**What needs to be done:** A single number is the whole answer: the count of lines in the records where "Copy" occurs.

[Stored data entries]
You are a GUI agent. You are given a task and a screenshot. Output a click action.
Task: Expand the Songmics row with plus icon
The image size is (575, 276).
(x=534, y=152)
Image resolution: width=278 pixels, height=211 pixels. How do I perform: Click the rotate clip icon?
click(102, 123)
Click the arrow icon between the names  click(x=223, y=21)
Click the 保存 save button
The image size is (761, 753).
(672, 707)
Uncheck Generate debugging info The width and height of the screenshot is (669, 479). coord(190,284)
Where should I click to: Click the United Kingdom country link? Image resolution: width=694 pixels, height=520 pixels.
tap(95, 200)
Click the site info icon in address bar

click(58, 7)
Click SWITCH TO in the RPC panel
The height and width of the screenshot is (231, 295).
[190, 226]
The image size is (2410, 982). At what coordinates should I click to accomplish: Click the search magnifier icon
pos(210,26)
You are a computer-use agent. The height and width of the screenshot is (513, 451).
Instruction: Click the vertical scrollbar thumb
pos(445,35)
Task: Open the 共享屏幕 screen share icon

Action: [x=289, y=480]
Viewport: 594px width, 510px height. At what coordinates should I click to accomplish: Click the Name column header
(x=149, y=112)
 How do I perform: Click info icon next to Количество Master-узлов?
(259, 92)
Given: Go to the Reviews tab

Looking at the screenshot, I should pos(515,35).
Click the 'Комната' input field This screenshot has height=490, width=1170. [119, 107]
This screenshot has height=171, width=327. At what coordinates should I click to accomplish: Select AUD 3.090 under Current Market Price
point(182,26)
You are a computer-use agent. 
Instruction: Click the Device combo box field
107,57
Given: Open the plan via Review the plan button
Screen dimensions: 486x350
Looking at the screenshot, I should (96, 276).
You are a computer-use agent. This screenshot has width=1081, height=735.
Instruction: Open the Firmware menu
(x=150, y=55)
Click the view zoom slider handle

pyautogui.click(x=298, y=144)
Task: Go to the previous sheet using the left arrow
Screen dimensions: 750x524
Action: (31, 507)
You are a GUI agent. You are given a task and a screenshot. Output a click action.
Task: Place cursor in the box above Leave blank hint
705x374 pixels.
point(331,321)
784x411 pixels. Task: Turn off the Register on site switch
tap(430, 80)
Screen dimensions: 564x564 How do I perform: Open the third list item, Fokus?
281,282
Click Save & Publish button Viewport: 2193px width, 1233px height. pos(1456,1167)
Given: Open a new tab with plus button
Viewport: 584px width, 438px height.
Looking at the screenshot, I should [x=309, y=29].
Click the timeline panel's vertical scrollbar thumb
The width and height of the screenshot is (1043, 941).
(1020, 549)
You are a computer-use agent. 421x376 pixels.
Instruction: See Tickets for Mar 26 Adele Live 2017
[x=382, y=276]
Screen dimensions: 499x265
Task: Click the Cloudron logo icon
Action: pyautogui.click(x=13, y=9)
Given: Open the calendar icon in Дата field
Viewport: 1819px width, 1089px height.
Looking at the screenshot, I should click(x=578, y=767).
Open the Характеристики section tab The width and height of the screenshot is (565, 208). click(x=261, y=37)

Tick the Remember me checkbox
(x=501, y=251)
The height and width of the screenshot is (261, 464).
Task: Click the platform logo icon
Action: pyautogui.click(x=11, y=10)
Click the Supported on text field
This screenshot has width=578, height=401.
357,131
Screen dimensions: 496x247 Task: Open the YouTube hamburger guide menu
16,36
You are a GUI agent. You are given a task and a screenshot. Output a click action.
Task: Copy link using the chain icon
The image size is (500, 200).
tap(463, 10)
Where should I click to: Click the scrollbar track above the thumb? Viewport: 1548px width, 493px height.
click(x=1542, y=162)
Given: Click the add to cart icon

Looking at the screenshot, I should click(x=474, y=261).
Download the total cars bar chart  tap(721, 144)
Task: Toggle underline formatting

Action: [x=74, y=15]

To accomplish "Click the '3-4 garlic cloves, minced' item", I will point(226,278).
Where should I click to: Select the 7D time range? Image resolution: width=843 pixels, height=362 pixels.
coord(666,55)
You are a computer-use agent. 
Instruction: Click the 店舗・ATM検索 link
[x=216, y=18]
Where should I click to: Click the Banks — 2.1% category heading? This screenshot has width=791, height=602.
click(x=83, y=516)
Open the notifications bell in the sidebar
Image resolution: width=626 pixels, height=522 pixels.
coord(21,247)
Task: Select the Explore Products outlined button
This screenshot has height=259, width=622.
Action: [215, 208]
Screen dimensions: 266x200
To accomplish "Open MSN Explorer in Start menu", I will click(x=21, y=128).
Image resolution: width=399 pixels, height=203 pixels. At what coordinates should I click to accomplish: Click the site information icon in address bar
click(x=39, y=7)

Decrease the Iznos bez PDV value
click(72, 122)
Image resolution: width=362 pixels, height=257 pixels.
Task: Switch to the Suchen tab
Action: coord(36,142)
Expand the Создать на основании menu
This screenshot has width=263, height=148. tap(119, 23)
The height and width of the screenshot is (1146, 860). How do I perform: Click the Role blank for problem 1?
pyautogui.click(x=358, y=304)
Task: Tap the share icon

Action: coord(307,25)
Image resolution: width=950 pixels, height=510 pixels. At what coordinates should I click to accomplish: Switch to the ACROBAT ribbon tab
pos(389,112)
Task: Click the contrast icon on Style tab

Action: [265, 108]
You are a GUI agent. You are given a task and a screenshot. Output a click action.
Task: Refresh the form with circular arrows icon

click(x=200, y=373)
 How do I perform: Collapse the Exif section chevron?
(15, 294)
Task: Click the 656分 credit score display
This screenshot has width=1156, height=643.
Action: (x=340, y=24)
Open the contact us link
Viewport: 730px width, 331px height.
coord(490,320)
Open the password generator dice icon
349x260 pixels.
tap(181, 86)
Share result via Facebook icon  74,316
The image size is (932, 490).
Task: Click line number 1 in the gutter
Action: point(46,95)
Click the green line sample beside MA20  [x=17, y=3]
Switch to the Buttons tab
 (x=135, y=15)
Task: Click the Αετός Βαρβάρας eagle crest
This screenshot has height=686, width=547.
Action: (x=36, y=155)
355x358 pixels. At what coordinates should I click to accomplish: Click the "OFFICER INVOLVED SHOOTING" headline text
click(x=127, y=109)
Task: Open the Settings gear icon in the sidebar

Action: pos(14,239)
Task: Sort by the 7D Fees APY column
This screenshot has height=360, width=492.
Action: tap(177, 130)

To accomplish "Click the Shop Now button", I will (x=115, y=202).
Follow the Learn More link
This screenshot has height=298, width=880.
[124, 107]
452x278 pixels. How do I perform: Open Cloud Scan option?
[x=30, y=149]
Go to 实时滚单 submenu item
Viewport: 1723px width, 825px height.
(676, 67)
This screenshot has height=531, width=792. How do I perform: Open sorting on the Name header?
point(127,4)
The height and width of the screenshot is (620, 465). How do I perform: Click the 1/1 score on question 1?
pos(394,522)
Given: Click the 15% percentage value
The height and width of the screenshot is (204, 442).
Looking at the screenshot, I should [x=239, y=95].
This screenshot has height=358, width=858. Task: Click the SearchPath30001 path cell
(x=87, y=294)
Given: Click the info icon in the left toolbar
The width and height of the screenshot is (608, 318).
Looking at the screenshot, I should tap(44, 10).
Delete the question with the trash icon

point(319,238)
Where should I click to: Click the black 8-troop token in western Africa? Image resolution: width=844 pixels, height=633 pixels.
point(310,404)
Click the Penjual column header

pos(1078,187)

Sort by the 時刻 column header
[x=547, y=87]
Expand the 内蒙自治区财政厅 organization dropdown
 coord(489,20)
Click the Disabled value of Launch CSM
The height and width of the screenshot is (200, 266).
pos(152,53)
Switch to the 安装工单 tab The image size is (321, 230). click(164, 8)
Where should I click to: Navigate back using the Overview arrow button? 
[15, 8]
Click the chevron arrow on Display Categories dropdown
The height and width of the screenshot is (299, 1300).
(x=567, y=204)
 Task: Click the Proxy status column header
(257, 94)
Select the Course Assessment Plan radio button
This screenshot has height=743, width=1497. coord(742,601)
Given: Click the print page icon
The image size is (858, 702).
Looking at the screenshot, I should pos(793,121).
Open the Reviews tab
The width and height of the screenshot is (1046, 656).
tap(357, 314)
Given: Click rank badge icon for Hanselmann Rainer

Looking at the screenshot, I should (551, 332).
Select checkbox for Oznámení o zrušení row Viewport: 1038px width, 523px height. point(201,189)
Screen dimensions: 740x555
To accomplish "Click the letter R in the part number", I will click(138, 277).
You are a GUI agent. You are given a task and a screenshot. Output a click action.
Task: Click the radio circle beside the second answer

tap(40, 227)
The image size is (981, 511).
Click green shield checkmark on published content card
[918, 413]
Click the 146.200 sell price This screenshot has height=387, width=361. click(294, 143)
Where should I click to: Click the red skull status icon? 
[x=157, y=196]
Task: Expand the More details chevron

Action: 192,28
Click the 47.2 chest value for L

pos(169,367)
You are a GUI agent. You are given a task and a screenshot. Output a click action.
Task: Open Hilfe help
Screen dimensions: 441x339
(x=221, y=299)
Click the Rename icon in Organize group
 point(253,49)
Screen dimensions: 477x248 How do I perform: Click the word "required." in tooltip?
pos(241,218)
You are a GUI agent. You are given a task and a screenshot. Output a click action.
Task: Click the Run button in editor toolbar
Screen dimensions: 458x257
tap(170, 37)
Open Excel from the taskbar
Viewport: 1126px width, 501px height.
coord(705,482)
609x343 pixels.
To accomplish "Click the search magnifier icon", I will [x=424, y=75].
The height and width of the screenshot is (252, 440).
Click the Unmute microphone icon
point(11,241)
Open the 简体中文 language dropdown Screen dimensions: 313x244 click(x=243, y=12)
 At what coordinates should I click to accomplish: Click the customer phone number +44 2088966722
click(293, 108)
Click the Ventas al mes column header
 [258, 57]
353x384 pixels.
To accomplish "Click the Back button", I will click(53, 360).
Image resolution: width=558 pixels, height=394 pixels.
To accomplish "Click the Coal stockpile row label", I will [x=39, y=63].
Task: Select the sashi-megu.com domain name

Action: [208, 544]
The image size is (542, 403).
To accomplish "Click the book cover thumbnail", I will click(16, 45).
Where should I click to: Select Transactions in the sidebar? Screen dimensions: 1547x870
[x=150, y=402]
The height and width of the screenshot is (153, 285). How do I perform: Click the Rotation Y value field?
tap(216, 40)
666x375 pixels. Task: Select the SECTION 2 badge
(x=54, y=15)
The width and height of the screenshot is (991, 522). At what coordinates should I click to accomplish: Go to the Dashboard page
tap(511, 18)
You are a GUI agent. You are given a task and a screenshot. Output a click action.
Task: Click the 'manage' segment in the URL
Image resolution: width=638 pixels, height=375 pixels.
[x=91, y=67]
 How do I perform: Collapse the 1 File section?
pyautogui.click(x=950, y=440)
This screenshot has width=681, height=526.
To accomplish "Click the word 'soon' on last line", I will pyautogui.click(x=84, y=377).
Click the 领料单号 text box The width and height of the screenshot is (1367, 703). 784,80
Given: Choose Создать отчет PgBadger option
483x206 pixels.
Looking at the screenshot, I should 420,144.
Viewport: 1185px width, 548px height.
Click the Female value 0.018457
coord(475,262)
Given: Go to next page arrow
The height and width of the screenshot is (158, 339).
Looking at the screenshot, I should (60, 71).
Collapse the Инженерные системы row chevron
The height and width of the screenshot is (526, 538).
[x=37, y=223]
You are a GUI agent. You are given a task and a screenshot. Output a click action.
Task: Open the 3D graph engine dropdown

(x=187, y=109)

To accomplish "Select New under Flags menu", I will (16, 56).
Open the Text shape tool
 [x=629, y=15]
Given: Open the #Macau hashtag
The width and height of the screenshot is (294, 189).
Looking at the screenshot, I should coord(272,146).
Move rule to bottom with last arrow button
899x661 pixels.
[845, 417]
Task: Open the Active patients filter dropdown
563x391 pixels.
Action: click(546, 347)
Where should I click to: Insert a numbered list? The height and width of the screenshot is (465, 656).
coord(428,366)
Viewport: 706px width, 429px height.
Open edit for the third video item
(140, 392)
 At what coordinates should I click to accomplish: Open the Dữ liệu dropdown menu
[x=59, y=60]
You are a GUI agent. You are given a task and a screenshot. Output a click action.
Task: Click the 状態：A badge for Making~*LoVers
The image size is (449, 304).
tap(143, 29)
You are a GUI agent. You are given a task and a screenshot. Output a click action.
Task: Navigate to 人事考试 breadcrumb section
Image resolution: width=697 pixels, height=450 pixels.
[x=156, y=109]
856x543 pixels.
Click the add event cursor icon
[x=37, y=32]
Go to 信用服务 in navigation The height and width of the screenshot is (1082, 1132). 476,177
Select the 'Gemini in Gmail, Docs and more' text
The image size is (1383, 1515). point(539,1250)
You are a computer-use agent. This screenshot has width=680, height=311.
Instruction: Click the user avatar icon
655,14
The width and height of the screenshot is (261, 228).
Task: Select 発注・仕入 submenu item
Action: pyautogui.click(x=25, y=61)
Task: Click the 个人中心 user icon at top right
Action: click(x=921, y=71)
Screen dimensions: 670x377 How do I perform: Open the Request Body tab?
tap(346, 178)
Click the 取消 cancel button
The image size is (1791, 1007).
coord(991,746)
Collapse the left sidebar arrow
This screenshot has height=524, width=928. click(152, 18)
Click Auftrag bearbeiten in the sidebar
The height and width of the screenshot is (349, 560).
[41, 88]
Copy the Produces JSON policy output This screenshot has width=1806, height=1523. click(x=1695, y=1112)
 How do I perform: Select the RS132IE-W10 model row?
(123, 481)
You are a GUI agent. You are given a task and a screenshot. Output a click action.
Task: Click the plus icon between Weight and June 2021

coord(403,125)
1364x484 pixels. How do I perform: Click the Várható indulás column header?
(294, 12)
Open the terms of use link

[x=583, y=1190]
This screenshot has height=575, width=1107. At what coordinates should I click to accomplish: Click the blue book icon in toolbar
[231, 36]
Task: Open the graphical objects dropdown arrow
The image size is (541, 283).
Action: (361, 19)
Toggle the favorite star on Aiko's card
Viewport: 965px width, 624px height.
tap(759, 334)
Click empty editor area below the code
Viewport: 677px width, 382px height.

**Result:** 2